Nexstar has announced it will appeal to the Ninth Circuit Court of Appeals .
The Combined Footprint: Scale Without Precedent
The merged Nexstar-Tegna entity would reach approximately 80% of U.S. television households — more than double the 39% national ownership cap Congress established in 2004 . To approve the deal, FCC Chairman Brendan Carr granted Nexstar a waiver of that cap, a decision made by the agency's Media Bureau without a vote of the full Commission .
The combined company would hold stations in nine of the top 10 Nielsen markets and 41 of the top 50, with Big Four network affiliates (ABC, CBS, NBC, Fox) in Phoenix, Atlanta, Toledo, and Portland added through the Tegna purchase . Nexstar's pre-merger portfolio already included 49 CBS affiliates, 51 Fox affiliates, 35 NBC affiliates, and 33 ABC affiliates . As a condition of FCC approval, Nexstar agreed to divest six stations across six designated market areas and to make commitments regarding affordability and localism .

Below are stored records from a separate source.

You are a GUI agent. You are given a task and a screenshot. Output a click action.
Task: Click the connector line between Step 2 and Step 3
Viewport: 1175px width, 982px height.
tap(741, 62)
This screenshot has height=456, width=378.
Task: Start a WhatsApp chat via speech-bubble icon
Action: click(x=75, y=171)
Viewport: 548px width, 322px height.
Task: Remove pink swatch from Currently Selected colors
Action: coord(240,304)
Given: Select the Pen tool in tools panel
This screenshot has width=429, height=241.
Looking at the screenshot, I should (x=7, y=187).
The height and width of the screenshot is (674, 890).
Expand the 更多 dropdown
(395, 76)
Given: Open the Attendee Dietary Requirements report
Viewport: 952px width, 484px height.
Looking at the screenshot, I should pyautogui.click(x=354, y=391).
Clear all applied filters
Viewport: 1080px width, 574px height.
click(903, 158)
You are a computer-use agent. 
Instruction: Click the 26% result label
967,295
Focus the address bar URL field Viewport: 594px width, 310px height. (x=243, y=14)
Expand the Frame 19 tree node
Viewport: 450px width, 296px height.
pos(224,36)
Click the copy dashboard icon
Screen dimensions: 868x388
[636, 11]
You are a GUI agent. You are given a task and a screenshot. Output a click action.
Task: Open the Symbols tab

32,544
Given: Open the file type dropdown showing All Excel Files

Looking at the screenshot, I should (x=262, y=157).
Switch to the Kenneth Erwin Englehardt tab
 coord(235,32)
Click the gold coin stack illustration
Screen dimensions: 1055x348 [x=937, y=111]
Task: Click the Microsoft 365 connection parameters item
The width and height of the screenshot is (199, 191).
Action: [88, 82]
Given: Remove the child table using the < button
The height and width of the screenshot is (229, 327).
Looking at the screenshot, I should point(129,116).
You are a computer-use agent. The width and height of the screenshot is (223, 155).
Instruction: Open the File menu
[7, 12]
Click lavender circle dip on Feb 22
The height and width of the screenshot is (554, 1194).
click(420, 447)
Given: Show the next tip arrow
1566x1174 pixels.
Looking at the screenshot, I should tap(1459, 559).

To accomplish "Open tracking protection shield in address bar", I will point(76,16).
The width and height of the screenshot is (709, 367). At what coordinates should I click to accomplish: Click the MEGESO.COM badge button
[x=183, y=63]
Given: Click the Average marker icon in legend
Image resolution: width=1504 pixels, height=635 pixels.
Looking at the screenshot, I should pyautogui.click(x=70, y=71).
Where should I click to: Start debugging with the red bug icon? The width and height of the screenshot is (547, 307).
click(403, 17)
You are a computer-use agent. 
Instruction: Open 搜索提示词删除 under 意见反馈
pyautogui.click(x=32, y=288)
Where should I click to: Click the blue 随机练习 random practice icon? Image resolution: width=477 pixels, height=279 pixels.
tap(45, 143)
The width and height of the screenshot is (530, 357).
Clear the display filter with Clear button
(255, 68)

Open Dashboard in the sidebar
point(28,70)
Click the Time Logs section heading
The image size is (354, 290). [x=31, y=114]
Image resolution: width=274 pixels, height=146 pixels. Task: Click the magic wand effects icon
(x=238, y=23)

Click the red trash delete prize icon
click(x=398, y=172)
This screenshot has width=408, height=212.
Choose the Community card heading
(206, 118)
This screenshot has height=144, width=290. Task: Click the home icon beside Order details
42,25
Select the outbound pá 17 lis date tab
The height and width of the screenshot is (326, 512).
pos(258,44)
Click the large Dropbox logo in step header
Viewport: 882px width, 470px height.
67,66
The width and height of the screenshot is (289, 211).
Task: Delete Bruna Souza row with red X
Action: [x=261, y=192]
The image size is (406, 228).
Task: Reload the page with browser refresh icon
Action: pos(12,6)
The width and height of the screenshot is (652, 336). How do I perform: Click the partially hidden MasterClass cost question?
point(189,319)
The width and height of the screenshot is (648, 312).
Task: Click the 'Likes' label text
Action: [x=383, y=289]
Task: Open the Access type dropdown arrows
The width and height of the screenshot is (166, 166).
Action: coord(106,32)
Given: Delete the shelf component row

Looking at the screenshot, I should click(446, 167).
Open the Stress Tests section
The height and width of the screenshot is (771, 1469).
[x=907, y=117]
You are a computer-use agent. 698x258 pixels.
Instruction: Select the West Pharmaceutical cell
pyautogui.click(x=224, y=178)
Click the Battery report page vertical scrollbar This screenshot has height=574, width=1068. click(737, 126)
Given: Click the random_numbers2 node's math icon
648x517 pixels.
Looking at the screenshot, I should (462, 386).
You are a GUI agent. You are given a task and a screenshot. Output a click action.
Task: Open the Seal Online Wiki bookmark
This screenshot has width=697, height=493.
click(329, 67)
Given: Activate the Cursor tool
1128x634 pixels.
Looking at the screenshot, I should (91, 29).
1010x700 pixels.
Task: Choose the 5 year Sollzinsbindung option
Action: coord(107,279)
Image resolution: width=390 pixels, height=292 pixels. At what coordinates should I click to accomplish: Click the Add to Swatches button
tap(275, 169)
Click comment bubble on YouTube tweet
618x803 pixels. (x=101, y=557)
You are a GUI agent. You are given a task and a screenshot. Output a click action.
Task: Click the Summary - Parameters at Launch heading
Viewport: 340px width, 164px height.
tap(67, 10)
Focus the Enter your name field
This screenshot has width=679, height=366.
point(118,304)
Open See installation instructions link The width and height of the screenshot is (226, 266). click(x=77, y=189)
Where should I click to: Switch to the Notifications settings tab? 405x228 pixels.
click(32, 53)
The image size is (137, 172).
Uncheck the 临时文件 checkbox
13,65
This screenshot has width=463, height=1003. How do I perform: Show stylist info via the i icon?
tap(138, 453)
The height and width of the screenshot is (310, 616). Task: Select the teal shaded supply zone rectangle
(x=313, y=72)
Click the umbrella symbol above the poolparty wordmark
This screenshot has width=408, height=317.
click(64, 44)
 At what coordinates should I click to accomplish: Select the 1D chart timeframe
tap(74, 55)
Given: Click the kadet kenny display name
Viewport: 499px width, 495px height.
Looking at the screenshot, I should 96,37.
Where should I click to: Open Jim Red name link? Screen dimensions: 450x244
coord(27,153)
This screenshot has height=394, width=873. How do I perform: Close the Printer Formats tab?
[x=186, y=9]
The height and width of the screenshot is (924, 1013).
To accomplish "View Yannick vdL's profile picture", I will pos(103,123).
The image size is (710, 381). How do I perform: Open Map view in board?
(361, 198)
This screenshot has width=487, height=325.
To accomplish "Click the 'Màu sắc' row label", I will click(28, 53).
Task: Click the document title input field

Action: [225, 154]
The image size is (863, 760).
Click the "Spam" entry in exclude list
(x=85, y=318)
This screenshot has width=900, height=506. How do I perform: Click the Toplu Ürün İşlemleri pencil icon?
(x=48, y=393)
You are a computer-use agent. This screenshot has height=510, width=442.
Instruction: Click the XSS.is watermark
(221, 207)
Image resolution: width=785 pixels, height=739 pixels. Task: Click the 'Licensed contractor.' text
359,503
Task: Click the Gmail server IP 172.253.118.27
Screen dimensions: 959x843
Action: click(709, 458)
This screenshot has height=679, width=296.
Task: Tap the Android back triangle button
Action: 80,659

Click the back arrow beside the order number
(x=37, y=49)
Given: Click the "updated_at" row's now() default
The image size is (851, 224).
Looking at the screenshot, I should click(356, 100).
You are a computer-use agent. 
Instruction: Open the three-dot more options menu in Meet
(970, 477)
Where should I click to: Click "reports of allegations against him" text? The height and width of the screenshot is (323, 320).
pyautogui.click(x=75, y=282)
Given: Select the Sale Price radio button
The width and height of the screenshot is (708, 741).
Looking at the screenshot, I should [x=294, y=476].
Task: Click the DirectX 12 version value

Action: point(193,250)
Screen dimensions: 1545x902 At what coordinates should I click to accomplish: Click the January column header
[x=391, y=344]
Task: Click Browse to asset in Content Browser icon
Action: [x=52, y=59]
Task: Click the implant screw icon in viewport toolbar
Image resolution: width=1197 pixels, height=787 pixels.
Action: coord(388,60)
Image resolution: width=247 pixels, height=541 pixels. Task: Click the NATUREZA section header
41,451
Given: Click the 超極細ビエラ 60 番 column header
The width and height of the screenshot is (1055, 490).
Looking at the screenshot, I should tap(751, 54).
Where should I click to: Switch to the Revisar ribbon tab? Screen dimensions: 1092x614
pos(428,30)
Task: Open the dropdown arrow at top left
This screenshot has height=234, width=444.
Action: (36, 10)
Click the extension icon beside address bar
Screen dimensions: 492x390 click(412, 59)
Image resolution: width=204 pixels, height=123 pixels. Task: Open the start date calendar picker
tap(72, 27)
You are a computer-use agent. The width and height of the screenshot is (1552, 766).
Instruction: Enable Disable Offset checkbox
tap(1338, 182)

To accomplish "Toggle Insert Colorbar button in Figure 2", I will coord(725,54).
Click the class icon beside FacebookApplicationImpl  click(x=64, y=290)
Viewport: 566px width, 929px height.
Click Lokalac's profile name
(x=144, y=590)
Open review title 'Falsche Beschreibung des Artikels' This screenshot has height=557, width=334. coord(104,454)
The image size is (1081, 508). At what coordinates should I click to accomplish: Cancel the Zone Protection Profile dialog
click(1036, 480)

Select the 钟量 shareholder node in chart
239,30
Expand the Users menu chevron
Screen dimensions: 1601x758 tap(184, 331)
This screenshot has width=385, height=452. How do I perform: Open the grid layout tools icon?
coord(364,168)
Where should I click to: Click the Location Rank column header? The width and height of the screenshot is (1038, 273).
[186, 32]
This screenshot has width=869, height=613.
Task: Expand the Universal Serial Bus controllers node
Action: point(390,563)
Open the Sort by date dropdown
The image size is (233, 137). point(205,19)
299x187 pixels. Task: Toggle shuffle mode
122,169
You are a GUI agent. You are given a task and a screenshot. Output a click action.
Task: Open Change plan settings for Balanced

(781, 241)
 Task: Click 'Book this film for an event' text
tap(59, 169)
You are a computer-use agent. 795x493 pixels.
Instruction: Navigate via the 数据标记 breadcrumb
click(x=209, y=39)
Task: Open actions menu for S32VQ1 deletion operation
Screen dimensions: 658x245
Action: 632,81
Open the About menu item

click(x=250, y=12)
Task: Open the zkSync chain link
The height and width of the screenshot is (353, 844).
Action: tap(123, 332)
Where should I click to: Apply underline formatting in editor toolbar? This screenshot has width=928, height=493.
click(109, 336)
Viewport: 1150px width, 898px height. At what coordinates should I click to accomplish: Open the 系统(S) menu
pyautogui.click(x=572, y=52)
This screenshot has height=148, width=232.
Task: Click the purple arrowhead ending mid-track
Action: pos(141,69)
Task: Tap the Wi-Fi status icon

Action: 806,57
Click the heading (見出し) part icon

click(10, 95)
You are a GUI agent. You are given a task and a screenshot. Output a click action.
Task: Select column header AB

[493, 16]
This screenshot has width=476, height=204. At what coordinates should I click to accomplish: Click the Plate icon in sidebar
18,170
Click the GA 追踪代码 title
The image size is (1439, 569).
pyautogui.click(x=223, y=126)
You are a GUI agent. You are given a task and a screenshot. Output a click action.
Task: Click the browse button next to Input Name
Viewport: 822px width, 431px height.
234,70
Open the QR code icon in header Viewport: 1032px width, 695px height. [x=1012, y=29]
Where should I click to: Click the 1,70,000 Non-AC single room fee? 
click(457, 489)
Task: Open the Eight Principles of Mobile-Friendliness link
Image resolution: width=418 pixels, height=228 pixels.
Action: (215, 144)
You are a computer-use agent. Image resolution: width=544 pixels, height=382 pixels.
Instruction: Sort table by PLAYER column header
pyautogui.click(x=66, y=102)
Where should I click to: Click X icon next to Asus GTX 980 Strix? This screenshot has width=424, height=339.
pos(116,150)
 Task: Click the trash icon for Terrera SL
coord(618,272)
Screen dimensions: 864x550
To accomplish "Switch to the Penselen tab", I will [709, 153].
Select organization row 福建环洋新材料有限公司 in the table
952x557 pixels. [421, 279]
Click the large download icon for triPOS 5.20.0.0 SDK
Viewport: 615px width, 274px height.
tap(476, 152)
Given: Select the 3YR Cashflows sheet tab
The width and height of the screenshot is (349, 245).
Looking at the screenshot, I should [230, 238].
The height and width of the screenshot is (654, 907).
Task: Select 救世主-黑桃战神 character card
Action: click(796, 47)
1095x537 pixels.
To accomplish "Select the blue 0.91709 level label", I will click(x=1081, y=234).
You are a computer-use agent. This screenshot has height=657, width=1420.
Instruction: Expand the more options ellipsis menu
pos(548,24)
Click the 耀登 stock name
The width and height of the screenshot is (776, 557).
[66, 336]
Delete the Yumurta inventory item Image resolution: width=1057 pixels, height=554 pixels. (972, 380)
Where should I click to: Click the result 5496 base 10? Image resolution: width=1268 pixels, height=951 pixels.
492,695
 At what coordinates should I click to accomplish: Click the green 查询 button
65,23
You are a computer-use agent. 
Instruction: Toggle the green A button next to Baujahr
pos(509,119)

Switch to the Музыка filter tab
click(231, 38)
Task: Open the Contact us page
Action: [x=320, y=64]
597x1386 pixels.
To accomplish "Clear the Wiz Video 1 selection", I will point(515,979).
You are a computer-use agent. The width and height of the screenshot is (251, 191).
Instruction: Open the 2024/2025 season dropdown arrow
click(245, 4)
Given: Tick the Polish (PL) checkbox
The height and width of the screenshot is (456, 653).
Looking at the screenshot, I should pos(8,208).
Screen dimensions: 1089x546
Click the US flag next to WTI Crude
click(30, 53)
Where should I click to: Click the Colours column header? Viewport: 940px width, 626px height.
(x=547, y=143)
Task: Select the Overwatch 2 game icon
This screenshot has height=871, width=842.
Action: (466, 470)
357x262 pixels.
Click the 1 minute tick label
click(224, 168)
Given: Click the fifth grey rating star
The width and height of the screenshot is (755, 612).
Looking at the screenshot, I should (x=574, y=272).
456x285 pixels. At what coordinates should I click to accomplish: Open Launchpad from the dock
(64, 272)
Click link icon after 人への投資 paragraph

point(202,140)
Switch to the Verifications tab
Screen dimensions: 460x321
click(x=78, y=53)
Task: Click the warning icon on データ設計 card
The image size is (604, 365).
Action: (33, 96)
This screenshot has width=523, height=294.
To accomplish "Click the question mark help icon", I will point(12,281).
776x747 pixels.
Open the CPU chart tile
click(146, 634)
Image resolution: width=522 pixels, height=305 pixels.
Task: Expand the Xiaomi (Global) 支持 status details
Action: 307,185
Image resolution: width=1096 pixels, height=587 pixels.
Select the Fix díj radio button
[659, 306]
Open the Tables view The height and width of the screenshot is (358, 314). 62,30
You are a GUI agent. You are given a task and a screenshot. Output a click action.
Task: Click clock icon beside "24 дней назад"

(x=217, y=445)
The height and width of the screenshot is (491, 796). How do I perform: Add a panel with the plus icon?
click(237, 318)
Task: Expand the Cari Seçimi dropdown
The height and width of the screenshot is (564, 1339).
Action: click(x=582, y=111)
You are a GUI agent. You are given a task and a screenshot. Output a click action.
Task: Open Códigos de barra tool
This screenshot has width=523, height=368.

FCC Commissioner Anna Gomez, a Democrat, dissented from the approval process, stating: "This merger was approved behind closed doors with no open process, no full Commission vote, and no transparency" .
The Legal Theory: Clayton Act Section 7
The preliminary injunction rests on Section 7 of the Clayton Act, the federal statute that prohibits mergers that may "substantially lessen competition" or "tend to create a monopoly" . Eight state attorneys general — from California, New York, Colorado, Illinois, Oregon, North Carolina, Connecticut, and Virginia — filed suit alongside DirecTV .
Judge Nunley's ruling rejected Nexstar's argument that FCC clearance should insulate the deal from antitrust scrutiny, writing that the FCC "was 'not given the power to decide antitrust issues'" . To meet the preliminary injunction standard, the plaintiffs had to demonstrate a likelihood of success on the merits, irreparable harm absent an injunction, and that the balance of equities favored relief.
The evidence presented was substantial. DirecTV showed that the combined Nexstar-Tegna entity would achieve a market share of 30% or more in 31 local markets and an even more dominant share exceeding 50% in 16 of those markets . California Deputy Attorney General Laura Antonini argued that Nexstar's defense "flew in the face of decades of antitrust precedent" .
Judge Nunley emphasized Nexstar's relative power in withholding NFL games from DirecTV in key markets as central to his finding of likely anticompetitive harm . He also noted that integration efforts "will eliminate competition and result in newsroom layoffs and shutdowns" .
Retransmission Fees: The Financial Engine at Stake
The economic core of the dispute centers on retransmission consent fees — the payments that cable and satellite distributors make to station owners for the right to carry their broadcast signals. For Nexstar, these fees have eclipsed traditional advertising to become the company's primary revenue source .
In the first nine months of 2018, fees from multichannel video programming distributors (MVPDs) already represented 42% of Nexstar's $1.97 billion in revenue . By 2025, industry-wide retransmission consent revenue had grown to an estimated $14.9 billion annually . Nexstar's existing stations averaged $4.19 per month per subscriber in fees, with those fees expected to increase in upcoming negotiations .
DirecTV's lawsuit described a pattern: Nexstar has sought to "more than double the amount it charges customers for approximately 200 local stations" in recent negotiations, fees that are passed along to cable and satellite subscribers . In past retransmission disputes, Nexstar has blacked out stations in roughly 200 stations across 100 markets to pressure distributors into accepting higher rates .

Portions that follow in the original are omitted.